Setup
1
Select Website as your source
When adding documents to a knowledge folder, choose Website from the available sources.

2
Enter the URL
Provide the URL of the webpage you want to import.
3
Import content
Ravenna will scrape and import the content from the specified URL.
How it works
Ravenna uses browser rendering to scrape website content, ensuring accurate extraction of:- Main page content and text
- Formatted content (headings, lists, paragraphs)

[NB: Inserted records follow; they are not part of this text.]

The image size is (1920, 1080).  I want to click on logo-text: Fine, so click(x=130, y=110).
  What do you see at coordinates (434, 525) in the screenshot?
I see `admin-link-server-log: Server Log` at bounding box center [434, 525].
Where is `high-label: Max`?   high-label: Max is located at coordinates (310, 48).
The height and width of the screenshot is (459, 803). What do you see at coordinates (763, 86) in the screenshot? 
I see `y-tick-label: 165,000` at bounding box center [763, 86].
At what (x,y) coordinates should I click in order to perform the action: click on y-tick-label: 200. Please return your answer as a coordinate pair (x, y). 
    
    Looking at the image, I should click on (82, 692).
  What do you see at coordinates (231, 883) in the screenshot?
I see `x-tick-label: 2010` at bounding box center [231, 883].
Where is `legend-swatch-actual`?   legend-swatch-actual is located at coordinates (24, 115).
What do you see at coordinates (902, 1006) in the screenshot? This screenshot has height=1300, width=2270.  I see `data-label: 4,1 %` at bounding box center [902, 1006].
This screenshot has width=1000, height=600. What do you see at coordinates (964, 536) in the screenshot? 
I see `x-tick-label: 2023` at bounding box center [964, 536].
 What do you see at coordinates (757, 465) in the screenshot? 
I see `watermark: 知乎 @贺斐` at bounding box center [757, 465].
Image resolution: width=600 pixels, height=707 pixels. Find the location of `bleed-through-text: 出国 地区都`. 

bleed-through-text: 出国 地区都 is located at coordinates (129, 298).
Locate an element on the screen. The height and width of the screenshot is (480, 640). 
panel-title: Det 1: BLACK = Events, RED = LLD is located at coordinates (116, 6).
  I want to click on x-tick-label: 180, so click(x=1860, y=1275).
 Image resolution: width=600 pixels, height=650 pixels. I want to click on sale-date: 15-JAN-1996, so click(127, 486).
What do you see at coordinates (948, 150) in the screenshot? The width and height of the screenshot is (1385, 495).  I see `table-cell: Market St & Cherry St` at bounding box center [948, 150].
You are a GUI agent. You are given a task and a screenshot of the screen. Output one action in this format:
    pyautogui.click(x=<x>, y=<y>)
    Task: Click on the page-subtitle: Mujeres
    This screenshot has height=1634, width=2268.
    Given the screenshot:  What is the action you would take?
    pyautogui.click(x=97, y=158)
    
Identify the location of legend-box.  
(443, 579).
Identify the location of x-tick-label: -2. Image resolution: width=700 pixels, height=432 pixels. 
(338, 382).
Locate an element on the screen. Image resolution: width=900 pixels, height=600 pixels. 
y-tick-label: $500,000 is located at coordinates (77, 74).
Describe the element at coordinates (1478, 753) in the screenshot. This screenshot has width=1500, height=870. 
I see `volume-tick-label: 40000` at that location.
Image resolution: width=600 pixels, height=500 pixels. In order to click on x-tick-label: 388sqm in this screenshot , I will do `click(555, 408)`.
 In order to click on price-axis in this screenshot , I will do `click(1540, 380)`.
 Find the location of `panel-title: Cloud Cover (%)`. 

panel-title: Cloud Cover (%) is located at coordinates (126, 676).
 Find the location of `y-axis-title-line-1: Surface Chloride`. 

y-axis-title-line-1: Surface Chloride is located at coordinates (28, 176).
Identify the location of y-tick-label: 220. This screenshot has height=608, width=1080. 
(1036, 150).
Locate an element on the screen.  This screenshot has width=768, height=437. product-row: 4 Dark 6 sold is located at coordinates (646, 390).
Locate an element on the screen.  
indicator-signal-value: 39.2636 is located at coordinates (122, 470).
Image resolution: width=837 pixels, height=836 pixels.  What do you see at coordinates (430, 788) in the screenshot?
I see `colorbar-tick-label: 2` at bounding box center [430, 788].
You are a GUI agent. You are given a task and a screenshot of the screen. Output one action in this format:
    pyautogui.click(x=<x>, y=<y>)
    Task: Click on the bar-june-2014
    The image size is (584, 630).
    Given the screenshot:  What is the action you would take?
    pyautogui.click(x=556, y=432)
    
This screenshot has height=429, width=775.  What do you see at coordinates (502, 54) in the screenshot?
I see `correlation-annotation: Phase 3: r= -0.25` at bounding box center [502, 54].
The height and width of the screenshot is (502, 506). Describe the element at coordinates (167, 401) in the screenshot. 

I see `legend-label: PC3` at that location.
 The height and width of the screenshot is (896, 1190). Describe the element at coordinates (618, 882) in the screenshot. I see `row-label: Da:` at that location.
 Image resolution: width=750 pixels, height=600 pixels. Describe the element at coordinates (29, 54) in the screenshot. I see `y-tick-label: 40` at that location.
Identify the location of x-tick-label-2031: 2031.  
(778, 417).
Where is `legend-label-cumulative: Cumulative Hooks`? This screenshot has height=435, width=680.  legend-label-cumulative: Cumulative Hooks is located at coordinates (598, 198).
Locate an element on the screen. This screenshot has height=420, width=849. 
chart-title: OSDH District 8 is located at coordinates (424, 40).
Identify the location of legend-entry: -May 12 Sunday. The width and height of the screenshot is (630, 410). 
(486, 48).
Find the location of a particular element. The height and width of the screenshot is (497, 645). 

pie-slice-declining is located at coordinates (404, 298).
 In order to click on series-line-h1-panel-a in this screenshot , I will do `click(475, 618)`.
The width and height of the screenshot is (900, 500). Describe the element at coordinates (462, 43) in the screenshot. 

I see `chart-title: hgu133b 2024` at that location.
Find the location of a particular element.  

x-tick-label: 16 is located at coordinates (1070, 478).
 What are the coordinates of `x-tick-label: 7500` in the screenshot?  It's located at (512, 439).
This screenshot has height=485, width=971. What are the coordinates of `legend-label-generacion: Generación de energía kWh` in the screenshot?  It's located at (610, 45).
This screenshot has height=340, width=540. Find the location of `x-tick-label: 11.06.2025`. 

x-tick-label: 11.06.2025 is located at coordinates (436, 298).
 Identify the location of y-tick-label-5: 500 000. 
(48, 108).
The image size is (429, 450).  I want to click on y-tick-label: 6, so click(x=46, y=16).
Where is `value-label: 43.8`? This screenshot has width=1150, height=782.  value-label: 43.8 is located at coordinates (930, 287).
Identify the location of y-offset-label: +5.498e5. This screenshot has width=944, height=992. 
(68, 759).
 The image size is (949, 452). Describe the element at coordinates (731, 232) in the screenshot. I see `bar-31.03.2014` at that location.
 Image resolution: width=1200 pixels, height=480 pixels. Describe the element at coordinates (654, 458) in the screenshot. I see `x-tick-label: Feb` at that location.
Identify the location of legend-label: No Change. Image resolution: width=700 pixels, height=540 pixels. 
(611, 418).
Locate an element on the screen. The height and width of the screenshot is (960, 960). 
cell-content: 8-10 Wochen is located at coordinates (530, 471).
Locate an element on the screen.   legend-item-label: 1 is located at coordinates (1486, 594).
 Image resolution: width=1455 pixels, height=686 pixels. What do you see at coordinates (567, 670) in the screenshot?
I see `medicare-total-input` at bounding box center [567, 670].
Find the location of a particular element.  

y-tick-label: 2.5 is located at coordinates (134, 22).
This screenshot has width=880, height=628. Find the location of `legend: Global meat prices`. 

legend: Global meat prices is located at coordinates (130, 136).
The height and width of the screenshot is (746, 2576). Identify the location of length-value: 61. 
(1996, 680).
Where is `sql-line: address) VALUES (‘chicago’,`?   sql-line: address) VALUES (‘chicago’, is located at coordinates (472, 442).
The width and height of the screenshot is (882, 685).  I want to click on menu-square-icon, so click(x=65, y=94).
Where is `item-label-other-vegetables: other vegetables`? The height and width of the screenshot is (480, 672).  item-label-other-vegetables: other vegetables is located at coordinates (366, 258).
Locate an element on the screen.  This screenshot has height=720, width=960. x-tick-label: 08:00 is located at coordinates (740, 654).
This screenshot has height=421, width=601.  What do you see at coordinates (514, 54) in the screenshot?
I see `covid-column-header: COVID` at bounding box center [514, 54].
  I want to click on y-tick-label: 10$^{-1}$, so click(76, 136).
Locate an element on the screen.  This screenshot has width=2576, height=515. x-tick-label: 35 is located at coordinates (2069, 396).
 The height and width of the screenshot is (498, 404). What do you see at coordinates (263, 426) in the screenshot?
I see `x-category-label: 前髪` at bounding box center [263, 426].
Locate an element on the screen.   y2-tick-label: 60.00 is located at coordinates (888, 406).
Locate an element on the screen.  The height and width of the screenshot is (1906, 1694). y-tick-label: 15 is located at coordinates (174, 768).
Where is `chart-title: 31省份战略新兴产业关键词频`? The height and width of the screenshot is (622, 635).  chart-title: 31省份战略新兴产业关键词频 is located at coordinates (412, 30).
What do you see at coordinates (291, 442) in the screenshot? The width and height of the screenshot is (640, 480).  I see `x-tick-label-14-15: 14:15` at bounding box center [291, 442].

- Publicly accessible information
- JavaScript-rendered content
Single page import
Single page import
By default, Ravenna imports content from the single URL you provide. This is ideal for:
- Specific documentation pages
- Help articles
- FAQ pages
- Individual blog posts
Website crawling
Website crawling
Enable crawling to import entire documentation sites automatically:
- Automatic discovery: Ravenna follows links within the same domain to discover and import connected pages
- Breadth-first crawling: Pages are crawled level by level, ensuring comprehensive coverage of your site structure
- Page limit: Ravenna crawls a maximum of 100 pages to prevent overloading your website
- Folder structure: Crawled sites are organized under a root folder named after the domain
- Same-domain only: Crawling stays within the original domain to avoid importing external content
Crawling respects the same domain as the starting URL. External links are automatically filtered out.
Requirements
Managing imported content
After import, you can:- Archive pages to exclude them from AI responses
- Move pages from your knowledge folder
Auto sync
When auto-sync is enabled, Ravenna keeps your website content up-to-date:- Page content is re-scraped during sync to capture updates
- Changes to the webpage are reflected in your knowledge base
- If the page becomes unavailable, the sync will fail and you’ll be notified
Auto-sync for websites re-scrapes the same URL to check for updates. It does not discover new pages or follow links.